Some wording changes to scenarios/scrape.

2026-06-05 14:50:19 +00:00 · 2014-06-17 13:22:55 -06:00
parent e17fdcdd27
commit f4456812a0
1 changed files with 7 additions and 7 deletions
@@ -18,8 +18,8 @@ lxml and Requests
 -----------------

 `lxml <http://lxml.de/>`_ is a pretty extensive library written for parsing
-XML and HTML documents really fast. It even handles messed up tags. We will
-also be using the `Requests <http://docs.python-requests.org/en/latest/>`_
+XML and HTML documents very quickly, even handling messed up tags in the
+process. We will also be using the `Requests <http://docs.python-requests.org/en/latest/>`_
 module instead of the already built-in urllib2 module due to improvements in speed and
 readability. You can easily install both using ``pip install lxml`` and
 ``pip install requests``.
@@ -31,8 +31,8 @@ Let's start with the imports:
    from lxml import html
    import requests

-Next we will use ``requests.get`` to retrieve the web page with our data
-and parse it using the ``html`` module and save the results in ``tree``:
+Next we will use ``requests.get`` to retrieve the web page with our data,
+parse it using the ``html`` module and save the results in ``tree``:

 .. code-block:: python

@@ -40,7 +40,7 @@ and parse it using the ``html`` module and save the results in ``tree``:
    tree = html.fromstring(page.text)

 ``tree`` now contains the whole HTML file in a nice tree structure which
-we can go over two different ways: XPath and CSSSelect. In this example, I
+we can go over two different ways: XPath and CSSSelect. In this example, we
 will focus on the former.

 XPath is a way of locating information in structured documents such as
@@ -96,6 +96,6 @@ a web page using lxml and Requests. We have it stored in memory as two
 lists.
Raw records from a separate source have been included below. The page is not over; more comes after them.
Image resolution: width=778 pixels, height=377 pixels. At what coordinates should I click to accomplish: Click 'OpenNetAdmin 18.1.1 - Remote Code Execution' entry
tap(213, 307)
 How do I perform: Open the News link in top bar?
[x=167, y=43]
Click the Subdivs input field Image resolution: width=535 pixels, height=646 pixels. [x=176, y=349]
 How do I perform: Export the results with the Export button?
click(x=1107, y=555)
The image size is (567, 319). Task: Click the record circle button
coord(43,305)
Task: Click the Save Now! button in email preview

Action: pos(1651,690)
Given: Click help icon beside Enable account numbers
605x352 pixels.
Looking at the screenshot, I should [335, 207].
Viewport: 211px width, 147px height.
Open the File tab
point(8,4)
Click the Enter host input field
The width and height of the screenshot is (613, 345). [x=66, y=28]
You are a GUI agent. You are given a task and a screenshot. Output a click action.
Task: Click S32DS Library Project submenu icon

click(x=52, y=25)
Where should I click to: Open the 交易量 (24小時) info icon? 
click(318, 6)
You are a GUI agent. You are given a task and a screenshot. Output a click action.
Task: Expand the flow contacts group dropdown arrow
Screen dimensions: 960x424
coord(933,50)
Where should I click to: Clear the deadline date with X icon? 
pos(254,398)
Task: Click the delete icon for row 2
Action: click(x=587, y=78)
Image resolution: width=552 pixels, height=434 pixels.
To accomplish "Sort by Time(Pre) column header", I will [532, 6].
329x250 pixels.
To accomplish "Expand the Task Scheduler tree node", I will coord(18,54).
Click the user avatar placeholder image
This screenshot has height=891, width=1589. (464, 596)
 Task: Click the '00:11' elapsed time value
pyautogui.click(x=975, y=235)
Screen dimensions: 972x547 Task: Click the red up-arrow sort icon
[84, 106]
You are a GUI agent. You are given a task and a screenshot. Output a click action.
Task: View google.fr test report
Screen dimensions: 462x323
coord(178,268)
Now we can do all sorts of cool stuff with it: we can analyze it
 using Python or we can save it to a file and share it with the world.

-A cool idea to think about is modifying this script to iterate through
-the rest of the pages of this example dataset or rewriting this
+Some more cool ideas to think about are modifying this script to iterate
+through the rest of the pages of this example dataset, or rewriting this
 application to use threads for improved speed.